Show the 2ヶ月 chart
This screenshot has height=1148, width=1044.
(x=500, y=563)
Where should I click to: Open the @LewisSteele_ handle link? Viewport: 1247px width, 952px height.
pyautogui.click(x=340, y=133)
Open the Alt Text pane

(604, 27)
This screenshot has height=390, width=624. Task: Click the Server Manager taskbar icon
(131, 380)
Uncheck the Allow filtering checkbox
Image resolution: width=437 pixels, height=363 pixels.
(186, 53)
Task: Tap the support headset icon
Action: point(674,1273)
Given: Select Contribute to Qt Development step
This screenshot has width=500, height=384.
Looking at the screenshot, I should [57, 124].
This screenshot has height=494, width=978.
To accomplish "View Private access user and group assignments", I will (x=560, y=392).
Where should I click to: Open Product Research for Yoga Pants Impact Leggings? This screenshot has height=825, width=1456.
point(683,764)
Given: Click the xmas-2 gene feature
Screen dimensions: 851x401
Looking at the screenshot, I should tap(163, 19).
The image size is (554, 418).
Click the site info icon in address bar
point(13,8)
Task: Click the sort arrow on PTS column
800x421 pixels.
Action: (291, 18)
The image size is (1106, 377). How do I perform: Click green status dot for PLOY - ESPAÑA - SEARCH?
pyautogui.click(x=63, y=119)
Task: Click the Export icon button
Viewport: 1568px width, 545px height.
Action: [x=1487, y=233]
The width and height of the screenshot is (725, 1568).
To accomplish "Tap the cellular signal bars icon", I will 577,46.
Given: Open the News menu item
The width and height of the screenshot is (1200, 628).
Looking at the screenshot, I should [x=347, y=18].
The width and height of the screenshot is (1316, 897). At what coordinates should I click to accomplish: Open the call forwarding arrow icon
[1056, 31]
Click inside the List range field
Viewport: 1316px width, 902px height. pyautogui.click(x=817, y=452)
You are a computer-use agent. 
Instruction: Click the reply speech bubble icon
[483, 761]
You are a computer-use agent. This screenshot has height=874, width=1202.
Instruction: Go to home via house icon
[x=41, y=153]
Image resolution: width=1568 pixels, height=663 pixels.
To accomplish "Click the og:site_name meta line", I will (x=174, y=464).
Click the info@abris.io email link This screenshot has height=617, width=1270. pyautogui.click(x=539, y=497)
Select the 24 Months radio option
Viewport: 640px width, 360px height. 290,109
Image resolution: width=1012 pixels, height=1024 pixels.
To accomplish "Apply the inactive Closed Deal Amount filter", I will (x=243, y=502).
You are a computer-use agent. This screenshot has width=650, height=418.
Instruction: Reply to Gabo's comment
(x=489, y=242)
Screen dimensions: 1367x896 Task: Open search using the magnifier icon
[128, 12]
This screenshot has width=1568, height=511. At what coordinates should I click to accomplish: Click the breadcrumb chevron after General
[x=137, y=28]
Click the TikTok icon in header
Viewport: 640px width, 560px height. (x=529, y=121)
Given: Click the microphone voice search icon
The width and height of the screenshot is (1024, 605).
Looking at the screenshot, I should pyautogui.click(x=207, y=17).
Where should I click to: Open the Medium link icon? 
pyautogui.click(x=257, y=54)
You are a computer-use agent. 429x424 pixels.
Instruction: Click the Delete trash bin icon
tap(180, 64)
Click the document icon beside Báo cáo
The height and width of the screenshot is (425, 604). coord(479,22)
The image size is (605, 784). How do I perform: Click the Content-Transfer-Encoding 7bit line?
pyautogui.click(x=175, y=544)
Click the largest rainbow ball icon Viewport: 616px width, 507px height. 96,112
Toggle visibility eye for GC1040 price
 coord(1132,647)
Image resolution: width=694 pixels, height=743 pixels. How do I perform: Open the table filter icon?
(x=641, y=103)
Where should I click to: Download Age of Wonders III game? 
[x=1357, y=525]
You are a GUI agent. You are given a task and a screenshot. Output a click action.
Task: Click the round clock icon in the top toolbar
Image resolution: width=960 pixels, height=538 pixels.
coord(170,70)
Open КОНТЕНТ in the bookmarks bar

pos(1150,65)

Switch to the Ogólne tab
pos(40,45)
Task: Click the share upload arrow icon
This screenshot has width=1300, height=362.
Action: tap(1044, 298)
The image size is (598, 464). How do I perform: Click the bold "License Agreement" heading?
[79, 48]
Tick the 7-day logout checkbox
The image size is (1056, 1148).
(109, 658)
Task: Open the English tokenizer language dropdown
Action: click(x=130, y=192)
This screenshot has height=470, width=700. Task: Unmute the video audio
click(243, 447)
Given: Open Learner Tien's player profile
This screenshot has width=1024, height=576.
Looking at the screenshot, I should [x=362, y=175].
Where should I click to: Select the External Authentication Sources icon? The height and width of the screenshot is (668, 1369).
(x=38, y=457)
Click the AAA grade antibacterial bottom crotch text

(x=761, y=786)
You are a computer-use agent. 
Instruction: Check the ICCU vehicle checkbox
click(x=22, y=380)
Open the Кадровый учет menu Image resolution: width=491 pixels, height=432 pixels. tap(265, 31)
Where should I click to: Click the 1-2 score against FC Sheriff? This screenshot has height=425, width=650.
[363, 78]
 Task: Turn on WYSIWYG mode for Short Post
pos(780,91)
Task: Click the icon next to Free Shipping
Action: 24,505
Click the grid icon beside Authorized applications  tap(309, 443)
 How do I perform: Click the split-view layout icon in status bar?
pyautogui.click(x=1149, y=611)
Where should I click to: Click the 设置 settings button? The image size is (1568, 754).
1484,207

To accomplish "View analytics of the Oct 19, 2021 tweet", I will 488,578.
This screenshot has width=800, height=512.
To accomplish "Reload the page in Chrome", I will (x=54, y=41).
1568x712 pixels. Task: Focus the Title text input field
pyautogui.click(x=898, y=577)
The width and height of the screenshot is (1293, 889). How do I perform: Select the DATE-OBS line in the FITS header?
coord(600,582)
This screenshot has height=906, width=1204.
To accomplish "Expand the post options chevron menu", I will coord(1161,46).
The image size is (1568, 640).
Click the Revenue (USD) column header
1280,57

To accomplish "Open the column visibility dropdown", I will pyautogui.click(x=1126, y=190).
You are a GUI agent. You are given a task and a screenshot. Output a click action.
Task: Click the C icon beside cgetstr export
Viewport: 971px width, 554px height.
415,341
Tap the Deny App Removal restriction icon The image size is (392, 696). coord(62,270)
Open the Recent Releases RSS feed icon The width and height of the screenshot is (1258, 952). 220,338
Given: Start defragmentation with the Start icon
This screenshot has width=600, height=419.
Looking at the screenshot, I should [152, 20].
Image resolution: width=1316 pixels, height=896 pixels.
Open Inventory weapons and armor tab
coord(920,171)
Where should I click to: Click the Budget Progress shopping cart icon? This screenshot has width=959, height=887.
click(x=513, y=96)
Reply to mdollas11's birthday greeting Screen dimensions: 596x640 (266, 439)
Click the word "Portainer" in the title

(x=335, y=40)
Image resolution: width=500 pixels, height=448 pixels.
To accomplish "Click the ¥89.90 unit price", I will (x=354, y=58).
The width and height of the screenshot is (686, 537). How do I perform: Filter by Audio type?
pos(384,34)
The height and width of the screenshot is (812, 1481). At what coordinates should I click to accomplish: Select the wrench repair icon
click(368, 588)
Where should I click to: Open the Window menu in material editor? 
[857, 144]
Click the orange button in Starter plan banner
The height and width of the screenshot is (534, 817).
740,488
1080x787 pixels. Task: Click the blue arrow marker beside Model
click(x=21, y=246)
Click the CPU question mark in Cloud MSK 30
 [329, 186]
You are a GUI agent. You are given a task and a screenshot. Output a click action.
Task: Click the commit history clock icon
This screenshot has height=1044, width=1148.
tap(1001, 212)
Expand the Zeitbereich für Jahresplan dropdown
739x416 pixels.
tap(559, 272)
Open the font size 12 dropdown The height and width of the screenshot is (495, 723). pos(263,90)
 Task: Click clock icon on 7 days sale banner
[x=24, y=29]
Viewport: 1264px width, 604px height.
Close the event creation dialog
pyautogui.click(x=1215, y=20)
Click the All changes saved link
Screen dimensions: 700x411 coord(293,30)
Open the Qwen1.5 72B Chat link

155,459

————————

• _Exercise aim_: Take the line above containing "Screen dimensions: 851x401", the line containing "Task: Click the Export icon button", and all lines in between, and copy them exactly without anything else.

• _Answer section_:
Screen dimensions: 851x401
Looking at the screenshot, I should tap(163, 19).
The image size is (554, 418).
Click the site info icon in address bar
point(13,8)
Task: Click the sort arrow on PTS column
800x421 pixels.
Action: (291, 18)
The image size is (1106, 377). How do I perform: Click green status dot for PLOY - ESPAÑA - SEARCH?
pyautogui.click(x=63, y=119)
Task: Click the Export icon button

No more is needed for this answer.